Start of TEXT SHOWN

Vydūnas (1868–1953) was a philosopher, publicist and writer. He was influenced by and joined together in his works classical European and Vedic philosophy. He was interested in Oriental philosophy as a source to revive Lithuanian national consciousness and authentic traditional culture. Main works - Mūsų uždavinys (Our Task, 1911), Tautos gyvata (The Life of the Nation, 1920), Sieben Hundert Jahre deutsch-litauischer Beziehungen (Seven Hundred Years of German-Lithuanian Relations, 1932). In 1940 was nominated for Nobel Prize.
Oskaras Milašius (Oscar Vladislas de Lubicz Milosz) (1877–1939) was born and spent his childhood in Čerėja (near Mogilev, Belarus). He graduated from Lycée Janson de Sailly in Paris. In 1920, when France recognized the independence of Lithuania, he was appointed Chargé d'Affaires for Lithuania. His publications included a 1928 collection of 26 Lithuanian songs, Lithuanian Tales and Stories (1930), Lithuanian Tales (1933), and The Origin of the Lithuanian Nation (1937). His mysticism and visions were influenced by Emanuel Swedenborg. Milašius identified as a Lithuanian poet writing in French.

End of TEXT SHOWN
Start of PROVIDED MATERIAL

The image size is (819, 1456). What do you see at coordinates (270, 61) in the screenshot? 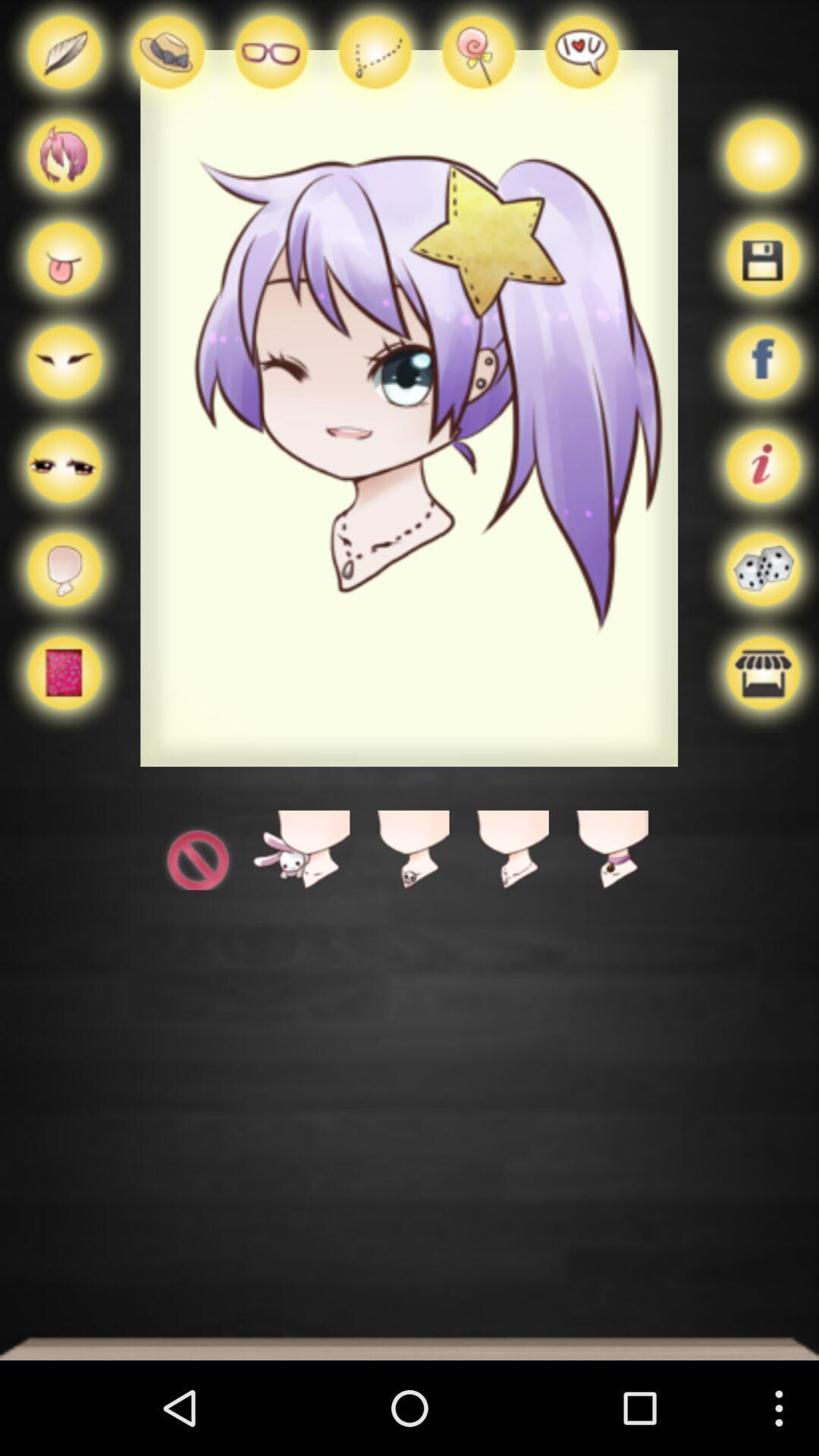
I see `the photo icon` at bounding box center [270, 61].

End of PROVIDED MATERIAL

BRIEF 1 ▸
Copy word for word the stretch of the biographical text on Vydūnas and Milašius above, from "Oskaras Milašius (Oscar" through "writing in French.".
BRIEF 2 ▸
Resume the biographical text on Vydūnas and Milašius above, starting right after its last sentence.

REPLY 1 ▸
Oskaras Milašius (Oscar Vladislas de Lubicz Milosz) (1877–1939) was born and spent his childhood in Čerėja (near Mogilev, Belarus). He graduated from Lycée Janson de Sailly in Paris. In 1920, when France recognized the independence of Lithuania, he was appointed Chargé d'Affaires for Lithuania. His publications included a 1928 collection of 26 Lithuanian songs, Lithuanian Tales and Stories (1930), Lithuanian Tales (1933), and The Origin of the Lithuanian Nation (1937). His mysticism and visions were influenced by Emanuel Swedenborg. Milašius identified as a Lithuanian poet writing in French.

REPLY 2 ▸
Balys Sruoga (1896–1947) wrote dramas based on Lithuanian history or mythology: Milžino paunksmė (Under the Shade of a Giant, 1932), Radvila Perkūnas (Radvila the Thunder, 1935), Baisioji naktis (1935) and Aitvaras teisėjas (1935). During World War II, after the Nazis occupied Lithuania, in March 1943, together with forty-seven other Lithuanian intellectuals, he was sent to Stutthof concentration camp after the Nazis started a campaign against possible anti-Nazi agitation. Based on this experience, Sruoga later wrote his best-known work Dievų miškas (Forest of the Gods, 1957). In this book, Sruoga revealed life in a concentration camp through the eyes of a man whose only way to save his life and maintain his dignity was to view everything through a veil of irony and sarcasm. He exposed both torturers and victims as imperfect human beings, far removed from the false ideals of their political leaders. For example, he wrote "A man is not a machine. He gets tired.", referring to the guards (kapo) beating prisoners.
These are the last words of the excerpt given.